Even as she sat, on her little seat at the edge of the light, she realised this attempt – the experiment of cleaving to the khagan’s example – had failed. The film between reality and herself lay thick as ever, if not thicker. It was impossible to make sense of what Harvist was saying, but Muchi knew, when the time came, it would be no issue: her body would know when to stand, her lips what to say, and the day would subside. The question was already asked: could she join the mission too? And Harvist already told her no. She drifted and, as she drifted, she wondered: what she would try next? What new fix might spring to mind? To her surprise, the answer was nothing, no solution, just this. So, so, so.

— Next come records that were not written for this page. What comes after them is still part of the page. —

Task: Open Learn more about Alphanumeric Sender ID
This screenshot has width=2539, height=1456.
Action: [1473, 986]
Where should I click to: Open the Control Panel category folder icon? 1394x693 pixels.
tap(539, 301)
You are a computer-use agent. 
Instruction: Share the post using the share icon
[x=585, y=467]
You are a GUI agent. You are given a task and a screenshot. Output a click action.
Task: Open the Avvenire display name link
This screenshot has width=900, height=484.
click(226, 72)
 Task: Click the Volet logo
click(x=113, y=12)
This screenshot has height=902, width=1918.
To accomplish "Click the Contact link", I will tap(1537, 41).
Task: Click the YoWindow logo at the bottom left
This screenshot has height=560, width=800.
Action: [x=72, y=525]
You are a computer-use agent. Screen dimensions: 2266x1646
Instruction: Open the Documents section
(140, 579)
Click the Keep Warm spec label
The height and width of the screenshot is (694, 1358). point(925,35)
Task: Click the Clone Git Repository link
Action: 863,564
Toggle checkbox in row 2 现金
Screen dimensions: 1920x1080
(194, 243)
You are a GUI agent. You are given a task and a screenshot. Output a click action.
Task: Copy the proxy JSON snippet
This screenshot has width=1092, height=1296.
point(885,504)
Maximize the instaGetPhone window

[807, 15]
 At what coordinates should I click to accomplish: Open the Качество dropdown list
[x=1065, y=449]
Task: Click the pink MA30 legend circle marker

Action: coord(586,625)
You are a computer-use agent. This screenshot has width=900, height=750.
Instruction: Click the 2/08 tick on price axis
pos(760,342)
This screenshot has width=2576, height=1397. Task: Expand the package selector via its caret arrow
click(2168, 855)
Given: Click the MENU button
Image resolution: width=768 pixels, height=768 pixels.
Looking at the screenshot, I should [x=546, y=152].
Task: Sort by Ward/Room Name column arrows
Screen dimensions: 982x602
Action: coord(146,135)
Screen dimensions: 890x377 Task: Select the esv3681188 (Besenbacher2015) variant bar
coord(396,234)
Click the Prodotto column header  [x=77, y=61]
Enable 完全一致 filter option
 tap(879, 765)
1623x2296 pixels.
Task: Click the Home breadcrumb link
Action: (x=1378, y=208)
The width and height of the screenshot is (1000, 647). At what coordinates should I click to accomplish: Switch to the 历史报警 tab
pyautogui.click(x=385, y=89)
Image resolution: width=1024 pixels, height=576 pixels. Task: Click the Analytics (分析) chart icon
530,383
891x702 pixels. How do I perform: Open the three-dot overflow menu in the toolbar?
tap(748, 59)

            At first, transmissions from the Harvist fleet were more or less as foreseen. Mental health struggled, but supplies were used-up and replenished at the expected rate. Acceleration gained apace. Then, ten years in, all transmission ceased. Speculation as to the cause ranged from extraterrestrial aggression to – of course – government coverups. For the next half a century, interest in the mystery declined and resurged and declined again until, on the thirty-second anniversary of Muchi’s death (to pneumonia, after years of dementia), notice was sent to the lost fleet informing them of plans to launch a second, faster fleet, to which their people could transfer if they liked. If they were still alive.

Three years later – a speed of transmission that should not have been possible – Earth received the two-word reply: “Race you.” Instead of a fleet, the decision was made to launch a lone, ambassadorial craft. Muchi’s cryofrozen remains were sealed onboard, on the off chance they had bargaining merit.